Exercise directions: Starting at the line that contains "Close the Add KPI dialog" and ending at the line that contains "Set scope state", reproduce every line with its request, and shift each coordinate in the answers by -18.

━━ Supplied data

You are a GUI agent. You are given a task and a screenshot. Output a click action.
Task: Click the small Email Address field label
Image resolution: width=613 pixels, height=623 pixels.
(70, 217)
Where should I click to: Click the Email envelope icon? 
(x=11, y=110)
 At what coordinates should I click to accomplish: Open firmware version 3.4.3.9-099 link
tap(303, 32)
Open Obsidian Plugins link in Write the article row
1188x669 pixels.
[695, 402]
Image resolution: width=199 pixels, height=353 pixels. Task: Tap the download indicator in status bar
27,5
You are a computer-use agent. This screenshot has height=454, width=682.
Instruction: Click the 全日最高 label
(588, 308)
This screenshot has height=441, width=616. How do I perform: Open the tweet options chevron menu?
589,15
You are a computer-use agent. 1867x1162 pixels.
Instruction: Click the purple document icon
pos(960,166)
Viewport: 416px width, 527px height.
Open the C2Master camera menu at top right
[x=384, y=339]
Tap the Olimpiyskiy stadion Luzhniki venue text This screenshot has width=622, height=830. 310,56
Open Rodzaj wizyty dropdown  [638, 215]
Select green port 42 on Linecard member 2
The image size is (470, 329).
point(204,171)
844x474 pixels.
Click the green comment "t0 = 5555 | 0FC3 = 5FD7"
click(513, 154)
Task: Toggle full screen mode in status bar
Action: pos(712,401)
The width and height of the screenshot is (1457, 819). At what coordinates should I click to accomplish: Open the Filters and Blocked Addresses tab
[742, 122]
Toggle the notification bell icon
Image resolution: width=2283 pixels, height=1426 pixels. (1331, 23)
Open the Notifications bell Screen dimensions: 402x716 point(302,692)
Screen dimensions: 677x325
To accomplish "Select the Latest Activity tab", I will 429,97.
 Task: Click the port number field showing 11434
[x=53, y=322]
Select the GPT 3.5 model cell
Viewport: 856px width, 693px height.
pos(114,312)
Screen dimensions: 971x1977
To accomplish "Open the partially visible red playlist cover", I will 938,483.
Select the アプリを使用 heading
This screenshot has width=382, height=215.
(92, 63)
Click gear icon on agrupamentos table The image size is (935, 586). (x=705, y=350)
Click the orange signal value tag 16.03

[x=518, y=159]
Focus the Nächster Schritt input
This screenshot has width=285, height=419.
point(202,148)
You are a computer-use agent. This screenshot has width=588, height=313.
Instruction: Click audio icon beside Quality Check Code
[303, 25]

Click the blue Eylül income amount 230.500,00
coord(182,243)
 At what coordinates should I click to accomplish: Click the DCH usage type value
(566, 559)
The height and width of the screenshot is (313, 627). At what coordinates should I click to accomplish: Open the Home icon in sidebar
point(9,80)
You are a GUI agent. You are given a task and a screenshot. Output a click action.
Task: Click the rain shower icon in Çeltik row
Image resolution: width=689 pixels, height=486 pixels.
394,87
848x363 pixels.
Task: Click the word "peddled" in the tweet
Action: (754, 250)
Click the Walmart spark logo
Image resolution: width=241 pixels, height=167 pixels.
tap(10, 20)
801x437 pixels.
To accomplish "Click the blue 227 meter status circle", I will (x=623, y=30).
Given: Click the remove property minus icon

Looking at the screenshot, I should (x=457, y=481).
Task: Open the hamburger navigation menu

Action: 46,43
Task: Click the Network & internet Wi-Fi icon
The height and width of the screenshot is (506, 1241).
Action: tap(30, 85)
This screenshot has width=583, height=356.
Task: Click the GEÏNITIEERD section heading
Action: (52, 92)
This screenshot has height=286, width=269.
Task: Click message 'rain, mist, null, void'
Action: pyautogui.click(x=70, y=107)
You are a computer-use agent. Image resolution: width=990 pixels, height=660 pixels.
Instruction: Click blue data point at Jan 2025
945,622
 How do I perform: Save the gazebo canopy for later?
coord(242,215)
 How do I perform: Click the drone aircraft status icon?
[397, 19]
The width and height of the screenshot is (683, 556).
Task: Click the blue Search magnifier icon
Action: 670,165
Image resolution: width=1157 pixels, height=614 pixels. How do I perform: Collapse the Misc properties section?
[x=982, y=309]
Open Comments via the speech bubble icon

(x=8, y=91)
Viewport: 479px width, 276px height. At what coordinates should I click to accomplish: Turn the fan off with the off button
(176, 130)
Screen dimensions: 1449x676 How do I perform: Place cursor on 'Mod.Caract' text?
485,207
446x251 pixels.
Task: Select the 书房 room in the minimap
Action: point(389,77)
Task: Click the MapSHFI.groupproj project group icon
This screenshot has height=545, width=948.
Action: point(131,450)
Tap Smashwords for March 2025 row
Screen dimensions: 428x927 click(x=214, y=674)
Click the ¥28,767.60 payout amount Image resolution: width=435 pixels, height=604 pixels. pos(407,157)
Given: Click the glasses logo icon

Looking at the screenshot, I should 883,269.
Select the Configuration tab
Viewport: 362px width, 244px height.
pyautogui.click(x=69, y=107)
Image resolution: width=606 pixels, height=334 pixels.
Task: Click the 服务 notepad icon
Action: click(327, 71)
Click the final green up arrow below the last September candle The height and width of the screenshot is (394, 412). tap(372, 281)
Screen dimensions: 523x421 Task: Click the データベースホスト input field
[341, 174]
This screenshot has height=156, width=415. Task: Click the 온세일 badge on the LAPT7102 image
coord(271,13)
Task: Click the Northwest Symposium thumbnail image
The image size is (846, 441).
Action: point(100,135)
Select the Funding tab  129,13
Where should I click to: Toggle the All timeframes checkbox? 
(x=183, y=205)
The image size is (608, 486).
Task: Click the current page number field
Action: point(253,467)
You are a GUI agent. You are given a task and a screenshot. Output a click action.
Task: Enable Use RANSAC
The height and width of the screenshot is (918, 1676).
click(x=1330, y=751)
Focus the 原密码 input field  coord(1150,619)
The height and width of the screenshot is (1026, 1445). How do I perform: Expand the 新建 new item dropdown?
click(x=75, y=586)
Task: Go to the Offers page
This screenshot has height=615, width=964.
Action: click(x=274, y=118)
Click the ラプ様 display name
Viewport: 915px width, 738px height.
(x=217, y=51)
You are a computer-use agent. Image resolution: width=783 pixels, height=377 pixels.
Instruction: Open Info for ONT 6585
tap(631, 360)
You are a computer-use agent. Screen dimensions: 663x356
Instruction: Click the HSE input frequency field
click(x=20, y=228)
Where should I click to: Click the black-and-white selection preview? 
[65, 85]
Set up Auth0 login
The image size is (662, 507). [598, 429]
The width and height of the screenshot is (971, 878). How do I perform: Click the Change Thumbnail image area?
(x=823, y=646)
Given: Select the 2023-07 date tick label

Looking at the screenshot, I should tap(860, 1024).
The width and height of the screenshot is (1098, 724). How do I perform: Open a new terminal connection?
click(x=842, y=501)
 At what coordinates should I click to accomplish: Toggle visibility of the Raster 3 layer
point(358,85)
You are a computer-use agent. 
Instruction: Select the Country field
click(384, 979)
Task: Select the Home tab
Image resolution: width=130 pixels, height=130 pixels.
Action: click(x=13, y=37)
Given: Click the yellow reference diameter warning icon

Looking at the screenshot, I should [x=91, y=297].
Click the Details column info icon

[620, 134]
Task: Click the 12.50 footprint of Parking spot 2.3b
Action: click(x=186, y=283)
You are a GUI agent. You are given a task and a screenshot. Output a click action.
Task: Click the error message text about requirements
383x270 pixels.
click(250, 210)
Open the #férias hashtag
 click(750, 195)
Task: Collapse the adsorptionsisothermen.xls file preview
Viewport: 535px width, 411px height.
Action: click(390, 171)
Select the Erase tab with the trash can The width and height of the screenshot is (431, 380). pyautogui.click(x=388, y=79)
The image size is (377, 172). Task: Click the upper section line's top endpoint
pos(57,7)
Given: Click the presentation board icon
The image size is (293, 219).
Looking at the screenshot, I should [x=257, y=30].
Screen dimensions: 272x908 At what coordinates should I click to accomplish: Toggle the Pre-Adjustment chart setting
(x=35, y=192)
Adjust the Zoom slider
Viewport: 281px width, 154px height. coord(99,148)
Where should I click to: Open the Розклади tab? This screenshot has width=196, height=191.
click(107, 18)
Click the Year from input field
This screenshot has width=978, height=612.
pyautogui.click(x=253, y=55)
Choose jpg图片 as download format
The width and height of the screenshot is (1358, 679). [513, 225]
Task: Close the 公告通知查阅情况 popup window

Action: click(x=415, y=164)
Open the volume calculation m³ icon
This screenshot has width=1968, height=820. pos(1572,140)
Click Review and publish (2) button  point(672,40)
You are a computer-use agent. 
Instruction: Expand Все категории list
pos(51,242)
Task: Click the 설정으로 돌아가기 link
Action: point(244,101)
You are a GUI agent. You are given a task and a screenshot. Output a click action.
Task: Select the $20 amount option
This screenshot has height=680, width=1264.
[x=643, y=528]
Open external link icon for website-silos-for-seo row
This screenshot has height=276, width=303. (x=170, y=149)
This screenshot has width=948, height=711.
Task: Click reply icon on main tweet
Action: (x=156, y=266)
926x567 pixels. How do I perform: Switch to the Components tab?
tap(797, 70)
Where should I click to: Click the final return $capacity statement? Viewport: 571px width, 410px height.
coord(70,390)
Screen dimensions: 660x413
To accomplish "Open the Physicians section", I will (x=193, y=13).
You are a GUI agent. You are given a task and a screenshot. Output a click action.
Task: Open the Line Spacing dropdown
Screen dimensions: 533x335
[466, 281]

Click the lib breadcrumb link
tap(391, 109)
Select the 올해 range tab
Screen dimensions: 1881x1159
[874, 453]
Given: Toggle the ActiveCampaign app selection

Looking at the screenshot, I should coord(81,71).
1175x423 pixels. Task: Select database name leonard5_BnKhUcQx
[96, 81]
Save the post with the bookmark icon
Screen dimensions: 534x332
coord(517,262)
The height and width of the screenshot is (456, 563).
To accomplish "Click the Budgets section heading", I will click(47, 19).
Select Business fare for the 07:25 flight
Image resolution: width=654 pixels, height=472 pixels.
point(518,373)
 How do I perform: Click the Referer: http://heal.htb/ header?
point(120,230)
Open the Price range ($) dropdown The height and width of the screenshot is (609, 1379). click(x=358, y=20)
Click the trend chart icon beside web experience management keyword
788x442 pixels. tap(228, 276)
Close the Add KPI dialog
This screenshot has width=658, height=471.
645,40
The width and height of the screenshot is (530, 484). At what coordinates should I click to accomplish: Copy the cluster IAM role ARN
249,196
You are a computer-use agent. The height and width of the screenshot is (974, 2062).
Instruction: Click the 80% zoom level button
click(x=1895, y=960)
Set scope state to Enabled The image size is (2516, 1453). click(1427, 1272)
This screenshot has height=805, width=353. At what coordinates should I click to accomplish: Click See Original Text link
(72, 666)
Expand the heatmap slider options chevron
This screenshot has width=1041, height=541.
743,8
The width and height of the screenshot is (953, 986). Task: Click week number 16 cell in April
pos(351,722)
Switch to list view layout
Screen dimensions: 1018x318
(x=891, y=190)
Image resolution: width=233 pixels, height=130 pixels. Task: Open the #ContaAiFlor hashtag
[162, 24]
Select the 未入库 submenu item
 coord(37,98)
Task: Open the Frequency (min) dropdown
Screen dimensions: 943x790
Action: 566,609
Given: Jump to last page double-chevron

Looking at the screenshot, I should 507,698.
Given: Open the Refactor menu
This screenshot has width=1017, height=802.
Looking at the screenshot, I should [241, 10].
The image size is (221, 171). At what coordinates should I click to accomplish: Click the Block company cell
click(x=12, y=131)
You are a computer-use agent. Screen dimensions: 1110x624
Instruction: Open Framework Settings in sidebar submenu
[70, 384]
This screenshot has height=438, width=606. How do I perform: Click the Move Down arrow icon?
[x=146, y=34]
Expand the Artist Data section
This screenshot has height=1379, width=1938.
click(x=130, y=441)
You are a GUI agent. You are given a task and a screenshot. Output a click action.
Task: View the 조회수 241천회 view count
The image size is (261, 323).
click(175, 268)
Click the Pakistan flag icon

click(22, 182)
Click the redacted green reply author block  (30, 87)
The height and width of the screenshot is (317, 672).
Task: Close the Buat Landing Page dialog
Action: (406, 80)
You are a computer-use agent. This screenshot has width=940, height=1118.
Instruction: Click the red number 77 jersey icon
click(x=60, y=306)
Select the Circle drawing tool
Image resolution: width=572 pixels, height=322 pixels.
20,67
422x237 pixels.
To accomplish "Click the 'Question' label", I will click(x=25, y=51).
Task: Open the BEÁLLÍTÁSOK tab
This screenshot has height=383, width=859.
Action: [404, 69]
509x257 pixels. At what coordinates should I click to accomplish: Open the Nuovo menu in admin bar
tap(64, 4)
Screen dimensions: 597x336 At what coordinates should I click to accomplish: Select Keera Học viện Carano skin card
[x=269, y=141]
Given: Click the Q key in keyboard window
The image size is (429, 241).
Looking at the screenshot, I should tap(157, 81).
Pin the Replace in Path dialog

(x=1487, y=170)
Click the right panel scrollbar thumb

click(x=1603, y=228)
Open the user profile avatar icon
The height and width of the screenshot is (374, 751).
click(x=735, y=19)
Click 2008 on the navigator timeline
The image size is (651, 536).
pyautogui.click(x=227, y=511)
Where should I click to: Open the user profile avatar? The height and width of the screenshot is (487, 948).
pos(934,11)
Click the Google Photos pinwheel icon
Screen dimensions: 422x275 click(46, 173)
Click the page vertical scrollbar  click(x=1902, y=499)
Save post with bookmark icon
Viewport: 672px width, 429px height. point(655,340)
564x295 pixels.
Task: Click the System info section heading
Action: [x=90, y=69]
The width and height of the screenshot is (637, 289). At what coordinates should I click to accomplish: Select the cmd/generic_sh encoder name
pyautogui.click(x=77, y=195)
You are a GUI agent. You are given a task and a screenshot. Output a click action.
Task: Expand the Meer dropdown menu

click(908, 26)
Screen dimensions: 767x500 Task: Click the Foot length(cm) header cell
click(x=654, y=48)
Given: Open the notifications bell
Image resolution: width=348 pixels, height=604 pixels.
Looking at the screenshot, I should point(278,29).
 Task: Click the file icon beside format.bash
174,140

━━━━

Output for this task:
Close the Add KPI dialog
This screenshot has width=658, height=471.
627,22
The width and height of the screenshot is (530, 484). At what coordinates should I click to accomplish: Copy the cluster IAM role ARN
231,178
You are a computer-use agent. The height and width of the screenshot is (974, 2062).
Instruction: Click the 80% zoom level button
click(x=1877, y=942)
Set scope state to Enabled The image size is (2516, 1453). click(1409, 1254)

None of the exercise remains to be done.